First, we need to find the value of the square root of 25.
The number 25 is a perfect square, as $$5 \times 5 = 25$$.
Therefore, $$\sqrt{25} = 5$$.

**step3** Approximating the value of Pi

To approximate the expression, we need to use an approximate value for $$\pi$$. A commonly used approximation for $$\pi$$ is 3.14.

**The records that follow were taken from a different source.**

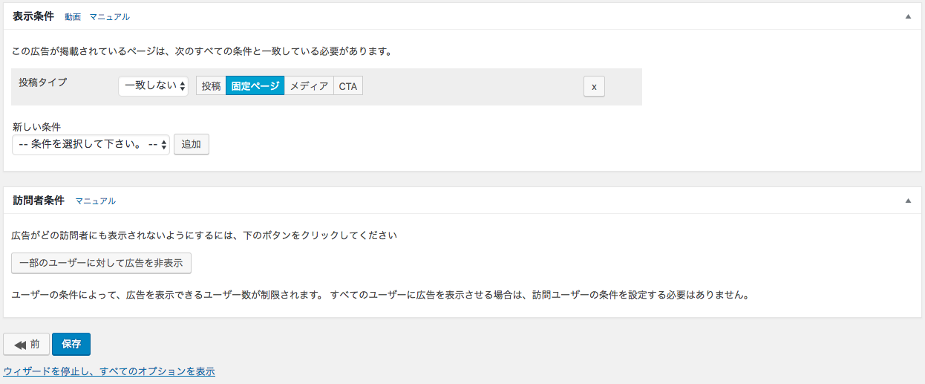Viewport: 925px width, 384px height.
Task: Open the 動画 link beside 表示条件
Action: pos(73,16)
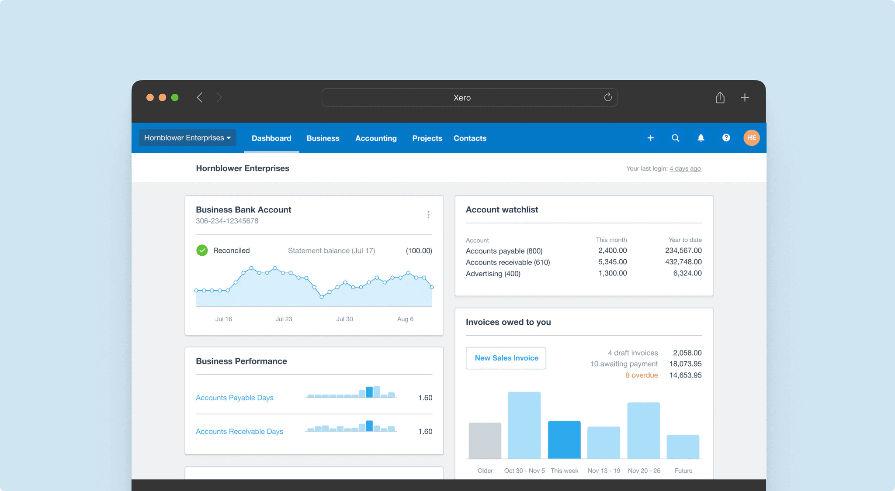Open the Hornblower Enterprises organization dropdown

tap(187, 137)
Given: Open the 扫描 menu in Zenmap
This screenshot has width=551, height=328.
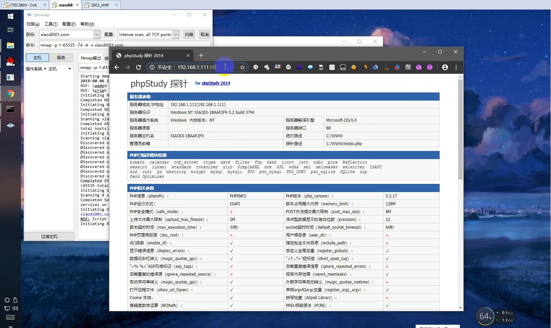Looking at the screenshot, I should click(33, 24).

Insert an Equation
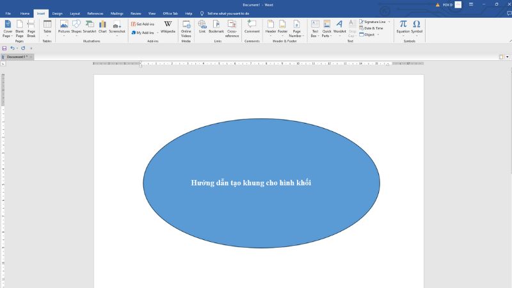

**step4** Calculating the numerator

Now we multiply 6.5 by the approximate value of $$\pi$$ (which is 3.14).
$$6.5 \times 3.14$$
We can perform this multiplication as follows:
$$6.5 \times 3 = 19.5$$
$$6.5 \times 0.1 = 0.65$$
$$6.5 \times 0.04 = 0.26$$
Adding these values:
$$19.5 + 0.65 + 0.26 = 20.15 + 0.26 = 20.41$$
So, the numerator is approximately 20.41.

**step5** Performing the division

Finally, we divide the approximate value of the numerator (20.41) by the value of the denominator (5).
$$\dfrac{20.41}{5}$$
We can perform this division:
$$20 \div 5 = 4$$
$$0.4 \div 5 = 0.08$$
$$0.01 \div 5 = 0.002$$
Adding these parts:
$$4 + 0.08 + 0.002 = 4.082$$
So, the approximate value of the expression is 4.082.